Underwater repairs to tsunami damage at Keauhou Small Boat Harbor are nearing completion.
Sea Engineering Inc. and more than a dozen members of the U.S. Army 7th Engineer Dive Detachment, based out of Joint Base Pearl Harbor Hickam, conducting yearly required construction training have been working jointly since Nov. 4 performing various repairs to the harbor’s pier and bulkhead areas.
The scope of work includes, but is not limited to, pouring a 3- to 4-foot concrete jacket around exposed steel pilings on the finger pier, as well as repairing a fist-sized crack on the northern edge of the harbor’s bulkhead, said Finn McCall, a project engineer with the state Department of Land and Natural Resources Division of Boating and Ocean Recreation. The damage was sustained during the March 11, 2011, tsunami, which dislodged sediment and rubble protecting the steel pilings and uplifted part of the bulkhead.
Work is expected to wrap up on Friday, said Ed Underwood, DOBOR director. The harbor has remained open throughout the weeks of construction with just use of the finger pier restricted.
Sea Engineering Inc. was awarded the $438,136 contract on Oct. 10 by DOBOR, Underwood said. He estimated that the state would be able to recoup approximately 75 percent of the project’s cost from the Federal Emergency Management Agency.
“It’s saving some money and getting the work done quickly,” Underwood said about the Army’s involvement.
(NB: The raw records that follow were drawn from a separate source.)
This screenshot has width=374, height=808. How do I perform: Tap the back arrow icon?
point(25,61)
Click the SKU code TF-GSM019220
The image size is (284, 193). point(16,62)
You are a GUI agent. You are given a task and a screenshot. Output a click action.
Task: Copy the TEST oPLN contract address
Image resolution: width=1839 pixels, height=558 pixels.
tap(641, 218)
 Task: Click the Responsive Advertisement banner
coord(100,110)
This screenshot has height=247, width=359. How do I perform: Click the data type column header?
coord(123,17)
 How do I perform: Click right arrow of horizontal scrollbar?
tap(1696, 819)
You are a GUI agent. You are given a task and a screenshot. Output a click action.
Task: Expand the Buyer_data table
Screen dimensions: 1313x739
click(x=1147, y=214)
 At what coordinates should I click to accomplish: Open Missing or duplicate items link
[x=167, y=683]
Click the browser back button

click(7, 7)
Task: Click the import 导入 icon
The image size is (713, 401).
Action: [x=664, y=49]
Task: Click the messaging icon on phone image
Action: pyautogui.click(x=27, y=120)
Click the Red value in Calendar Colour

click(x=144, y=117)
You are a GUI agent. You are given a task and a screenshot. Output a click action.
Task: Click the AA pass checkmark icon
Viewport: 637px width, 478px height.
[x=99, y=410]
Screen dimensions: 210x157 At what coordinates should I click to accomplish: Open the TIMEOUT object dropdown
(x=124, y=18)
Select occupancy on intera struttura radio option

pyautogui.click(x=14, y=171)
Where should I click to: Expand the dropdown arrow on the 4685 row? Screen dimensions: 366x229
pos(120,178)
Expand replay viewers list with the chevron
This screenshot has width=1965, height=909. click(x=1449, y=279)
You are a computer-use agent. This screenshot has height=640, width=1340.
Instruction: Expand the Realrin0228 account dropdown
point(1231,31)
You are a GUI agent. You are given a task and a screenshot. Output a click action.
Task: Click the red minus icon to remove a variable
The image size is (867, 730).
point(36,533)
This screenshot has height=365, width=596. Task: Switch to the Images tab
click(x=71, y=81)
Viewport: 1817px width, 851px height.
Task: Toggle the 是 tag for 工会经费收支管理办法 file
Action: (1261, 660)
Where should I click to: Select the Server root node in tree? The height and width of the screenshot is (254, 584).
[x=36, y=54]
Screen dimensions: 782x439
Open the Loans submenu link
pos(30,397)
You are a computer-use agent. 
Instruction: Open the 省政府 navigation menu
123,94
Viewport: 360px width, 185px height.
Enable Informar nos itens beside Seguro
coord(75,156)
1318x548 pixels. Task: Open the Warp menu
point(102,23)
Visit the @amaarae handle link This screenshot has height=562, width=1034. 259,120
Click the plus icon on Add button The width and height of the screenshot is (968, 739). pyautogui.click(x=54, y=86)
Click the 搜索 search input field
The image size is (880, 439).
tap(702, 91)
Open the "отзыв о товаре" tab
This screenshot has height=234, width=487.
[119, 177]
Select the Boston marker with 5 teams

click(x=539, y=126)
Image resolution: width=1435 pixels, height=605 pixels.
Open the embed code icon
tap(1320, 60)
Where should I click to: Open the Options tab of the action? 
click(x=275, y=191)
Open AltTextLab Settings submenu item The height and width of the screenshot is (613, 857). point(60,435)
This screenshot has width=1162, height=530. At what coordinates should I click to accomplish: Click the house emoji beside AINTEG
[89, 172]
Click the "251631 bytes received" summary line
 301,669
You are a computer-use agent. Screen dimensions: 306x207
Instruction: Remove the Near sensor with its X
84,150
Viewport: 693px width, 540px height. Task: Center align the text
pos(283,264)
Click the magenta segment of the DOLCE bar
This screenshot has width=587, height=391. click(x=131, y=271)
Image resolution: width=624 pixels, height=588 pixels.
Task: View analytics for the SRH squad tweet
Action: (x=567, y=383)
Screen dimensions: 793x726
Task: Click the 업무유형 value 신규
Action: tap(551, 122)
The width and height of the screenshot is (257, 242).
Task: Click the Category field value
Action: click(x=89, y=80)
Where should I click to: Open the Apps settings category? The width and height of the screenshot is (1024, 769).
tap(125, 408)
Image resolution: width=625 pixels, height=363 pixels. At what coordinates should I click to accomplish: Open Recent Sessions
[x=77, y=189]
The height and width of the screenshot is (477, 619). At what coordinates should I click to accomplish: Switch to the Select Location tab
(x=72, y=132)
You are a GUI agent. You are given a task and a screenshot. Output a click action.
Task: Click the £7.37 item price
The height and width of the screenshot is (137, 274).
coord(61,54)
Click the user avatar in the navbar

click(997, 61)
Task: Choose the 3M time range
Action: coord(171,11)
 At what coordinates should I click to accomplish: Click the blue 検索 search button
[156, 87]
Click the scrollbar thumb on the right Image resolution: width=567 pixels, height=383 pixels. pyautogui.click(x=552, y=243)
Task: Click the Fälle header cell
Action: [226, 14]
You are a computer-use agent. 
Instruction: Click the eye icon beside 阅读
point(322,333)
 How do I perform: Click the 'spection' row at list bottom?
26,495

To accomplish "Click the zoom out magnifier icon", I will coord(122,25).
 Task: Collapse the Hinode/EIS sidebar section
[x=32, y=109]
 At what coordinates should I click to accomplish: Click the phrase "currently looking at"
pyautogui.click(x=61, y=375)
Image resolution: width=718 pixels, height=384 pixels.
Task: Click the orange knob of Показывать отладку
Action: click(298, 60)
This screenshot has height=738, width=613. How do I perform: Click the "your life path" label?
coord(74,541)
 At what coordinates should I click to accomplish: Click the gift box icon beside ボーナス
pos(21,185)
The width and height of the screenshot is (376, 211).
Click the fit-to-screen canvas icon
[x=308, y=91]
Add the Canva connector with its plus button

The work being completed this month is just part of the tsunami-damage related repairs project, said Underwood, adding that the Army could only assist in November prompting the division to split up the work. The division hopes to get underway in early 2014 the remainder of the project that calls for repaving asphalt areas of the harbor and repairs to a revetment, which protects the harbor’s boat ramp from waves entering the bay.